Gandhi was accompanied by, among others, Krishna Das whose Seven Months with Mahatma Gandhi: Being an Inside View of the Indian Non Co-operation Movement of 1921-22 (published in 1928) is one of the finest accounts of Gandhi’s first visit to Assam. Gandhi was received on the bank of the Brahmaputra by thousands of cheering people led by several eminent Assamese public figures, including Nabin Chandra Bardoloi and Tarunram Phukan. They would now have to help Gandhi to make him familiar with Assam’s rich natural and literary heritage and also with its industrious population.

For the next two days, Gandhi stayed with Tarunram Phukan, a leading Congressman, the first Assamese barrister, and also a skilled hunter. That evening, Gandhi spoke to a gathering of no fewer than 25,000 people. Gandhi’s speech in Hindi was translated into Assamese by Phukan. As the end, Gandhi asked the crowd to throw the foreign garments that they were wearing into the fire. He himself lit one small heap. A frenzy seized the entire crowd and they consigned whatever they wore to the flames. Das conceded that his “pen fails to portray the fit of divine enthusiasm that seized the audience”.

Gandhi’s public speech next day had an unusual subject. Years earlier, in Hind Swaraj (a book he wrote in 1909) he inadvertently described the Assamese as a wild and savage tribe. Gandhi now offered a public apology for being a poor student of history and for being so little read about the region.

Gandhi then travelled to several other towns. His train journey to Silchar through the stunning mountainous route was full of excitement. He could see the province’s wonders: its ancient heritage, the magnificent Brahmaputra, “blessings” of annual floods (as Gandhi put it), monsoon, plants, crops, and accounts of opium smoking. Gandhi was bowled over by Assam’s scenic beauty. That landscape would even inspire Mahadev Desai, Gandhi’s secretary, to write poems. He learnt about the varieties of cotton, silk and dye produced there. The Assamese skill of weaving touched him deeply. Of the many treasures that were shown to him, Gandhi was greatly impressed by Hastividyarnava, an 18th century illustrated elephant treatise. Everywhere he went, he spoke to Assamese men and women and even the Marwari merchants, who had monopoly over trade. At Dibrugarh, the centre of Assam’s plantation world, Gandhi met the planters, the actual rulers of Assam. Garden workers sneaked into the meeting, an otherwise impossible scenario.

Requirements:
1) In the passage on Gandhi's visit to Assam, who translated Gandhi's Hindi speech into Assamese?
2) Repeat everything from "Gandhi was accompanied" down to "its industrious population." in the passage on Gandhi's visit to Assam, changing "thousands" to "hundreds".
3) Condense the paragraph of the passage on Gandhi's visit to Assam that begins "Gandhi's public speech next day" into one shorter sentence that keeps its main facts.

Dataset content:
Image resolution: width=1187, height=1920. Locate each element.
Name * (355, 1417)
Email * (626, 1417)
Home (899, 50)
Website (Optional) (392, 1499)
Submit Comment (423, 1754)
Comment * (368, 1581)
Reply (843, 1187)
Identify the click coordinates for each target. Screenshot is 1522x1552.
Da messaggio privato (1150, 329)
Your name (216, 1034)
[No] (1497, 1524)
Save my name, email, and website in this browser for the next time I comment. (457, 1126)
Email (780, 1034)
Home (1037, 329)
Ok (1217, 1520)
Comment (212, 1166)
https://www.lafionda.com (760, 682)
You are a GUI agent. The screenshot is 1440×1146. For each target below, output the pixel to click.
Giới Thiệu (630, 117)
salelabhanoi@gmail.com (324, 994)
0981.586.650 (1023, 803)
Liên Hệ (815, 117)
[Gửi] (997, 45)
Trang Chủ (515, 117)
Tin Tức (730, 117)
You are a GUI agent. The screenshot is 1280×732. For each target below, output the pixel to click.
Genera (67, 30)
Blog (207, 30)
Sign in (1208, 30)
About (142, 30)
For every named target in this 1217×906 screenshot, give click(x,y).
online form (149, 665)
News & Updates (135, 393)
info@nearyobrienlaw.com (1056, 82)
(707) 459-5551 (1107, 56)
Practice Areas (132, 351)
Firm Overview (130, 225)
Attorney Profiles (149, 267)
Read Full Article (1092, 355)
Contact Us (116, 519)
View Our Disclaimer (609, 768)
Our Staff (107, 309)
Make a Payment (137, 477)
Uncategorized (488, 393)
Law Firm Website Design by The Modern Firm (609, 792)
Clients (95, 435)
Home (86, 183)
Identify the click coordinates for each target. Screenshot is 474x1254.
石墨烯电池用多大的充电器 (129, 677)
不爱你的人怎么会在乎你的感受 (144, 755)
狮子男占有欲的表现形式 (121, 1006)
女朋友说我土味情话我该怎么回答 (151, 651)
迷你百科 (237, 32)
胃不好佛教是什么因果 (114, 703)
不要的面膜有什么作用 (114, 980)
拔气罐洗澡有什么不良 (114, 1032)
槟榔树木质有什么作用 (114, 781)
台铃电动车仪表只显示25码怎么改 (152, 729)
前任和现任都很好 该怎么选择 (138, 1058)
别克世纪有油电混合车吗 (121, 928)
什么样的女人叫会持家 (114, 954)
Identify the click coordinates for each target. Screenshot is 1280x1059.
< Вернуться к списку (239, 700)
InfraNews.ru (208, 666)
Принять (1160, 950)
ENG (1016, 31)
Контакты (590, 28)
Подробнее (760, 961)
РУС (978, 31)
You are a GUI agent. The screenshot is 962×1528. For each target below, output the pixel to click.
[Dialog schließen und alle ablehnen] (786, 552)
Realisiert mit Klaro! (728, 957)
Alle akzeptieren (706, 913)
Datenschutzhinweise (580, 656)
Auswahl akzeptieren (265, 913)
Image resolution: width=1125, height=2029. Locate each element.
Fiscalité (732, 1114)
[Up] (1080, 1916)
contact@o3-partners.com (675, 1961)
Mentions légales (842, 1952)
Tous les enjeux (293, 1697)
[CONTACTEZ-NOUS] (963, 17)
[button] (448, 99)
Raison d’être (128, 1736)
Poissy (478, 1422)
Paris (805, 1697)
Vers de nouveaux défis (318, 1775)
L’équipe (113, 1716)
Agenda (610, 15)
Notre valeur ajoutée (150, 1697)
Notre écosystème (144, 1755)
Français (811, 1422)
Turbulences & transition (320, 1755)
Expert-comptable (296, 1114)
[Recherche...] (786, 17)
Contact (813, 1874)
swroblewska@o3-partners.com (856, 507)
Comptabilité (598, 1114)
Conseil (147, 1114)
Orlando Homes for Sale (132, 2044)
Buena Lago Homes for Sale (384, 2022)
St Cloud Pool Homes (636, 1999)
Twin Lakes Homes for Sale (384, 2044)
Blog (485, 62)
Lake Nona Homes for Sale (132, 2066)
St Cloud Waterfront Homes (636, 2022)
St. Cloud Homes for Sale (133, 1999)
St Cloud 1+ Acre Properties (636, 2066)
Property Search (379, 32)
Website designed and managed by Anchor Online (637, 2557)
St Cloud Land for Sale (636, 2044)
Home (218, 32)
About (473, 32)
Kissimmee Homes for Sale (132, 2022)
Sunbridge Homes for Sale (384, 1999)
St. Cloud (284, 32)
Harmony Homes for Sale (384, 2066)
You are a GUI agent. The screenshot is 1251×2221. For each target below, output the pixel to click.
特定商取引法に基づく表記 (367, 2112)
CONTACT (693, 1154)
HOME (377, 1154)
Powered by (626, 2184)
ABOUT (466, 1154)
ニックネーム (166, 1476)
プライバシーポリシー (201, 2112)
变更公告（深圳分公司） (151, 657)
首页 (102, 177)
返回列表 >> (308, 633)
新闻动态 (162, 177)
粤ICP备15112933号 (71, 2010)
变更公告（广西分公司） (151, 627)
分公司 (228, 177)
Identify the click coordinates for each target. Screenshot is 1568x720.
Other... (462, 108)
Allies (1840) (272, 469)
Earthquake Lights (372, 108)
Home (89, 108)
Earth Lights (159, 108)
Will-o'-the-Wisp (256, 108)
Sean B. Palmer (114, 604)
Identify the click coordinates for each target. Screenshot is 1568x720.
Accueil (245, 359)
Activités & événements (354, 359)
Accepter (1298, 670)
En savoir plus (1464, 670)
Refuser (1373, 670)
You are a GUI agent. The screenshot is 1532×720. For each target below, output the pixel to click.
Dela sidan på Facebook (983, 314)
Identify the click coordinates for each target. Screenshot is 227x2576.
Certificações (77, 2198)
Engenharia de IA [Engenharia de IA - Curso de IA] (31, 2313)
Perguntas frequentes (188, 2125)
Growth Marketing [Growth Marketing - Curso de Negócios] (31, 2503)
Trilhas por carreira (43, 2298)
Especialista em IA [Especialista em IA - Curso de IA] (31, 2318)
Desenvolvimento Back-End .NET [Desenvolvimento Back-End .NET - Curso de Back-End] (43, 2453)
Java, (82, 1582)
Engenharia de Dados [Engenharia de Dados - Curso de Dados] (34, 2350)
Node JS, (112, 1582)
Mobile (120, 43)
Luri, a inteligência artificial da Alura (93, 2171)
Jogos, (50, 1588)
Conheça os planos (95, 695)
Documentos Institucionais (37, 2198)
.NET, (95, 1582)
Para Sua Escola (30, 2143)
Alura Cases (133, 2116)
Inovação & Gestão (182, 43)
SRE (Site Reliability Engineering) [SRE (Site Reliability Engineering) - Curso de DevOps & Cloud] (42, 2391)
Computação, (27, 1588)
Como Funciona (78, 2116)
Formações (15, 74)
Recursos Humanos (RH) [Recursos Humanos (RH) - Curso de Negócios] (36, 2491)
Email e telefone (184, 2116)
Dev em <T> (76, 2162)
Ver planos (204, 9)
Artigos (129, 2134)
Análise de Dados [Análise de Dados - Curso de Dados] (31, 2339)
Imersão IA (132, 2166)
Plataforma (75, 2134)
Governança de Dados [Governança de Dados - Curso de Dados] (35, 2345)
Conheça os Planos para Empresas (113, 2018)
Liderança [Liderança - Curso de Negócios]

Answer set:
1) Tarunram Phukan

2)
Gandhi was accompanied by, among others, Krishna Das whose Seven Months with Mahatma Gandhi: Being an Inside View of the Indian Non Co-operation Movement of 1921-22 (published in 1928) is one of the finest accounts of Gandhi’s first visit to Assam. Gandhi was received on the bank of the Brahmaputra by hundreds of cheering people led by several eminent Assamese public figures, including Nabin Chandra Bardoloi and Tarunram Phukan. They would now have to help Gandhi to make him familiar with Assam’s rich natural and literary heritage and also with its industrious population.

3) The next day, Gandhi publicly apologized for having inadvertently described the Assamese as a wild and savage tribe in Hind Swaraj, his 1909 book, admitting he had been a poor student of history and had read little about the region.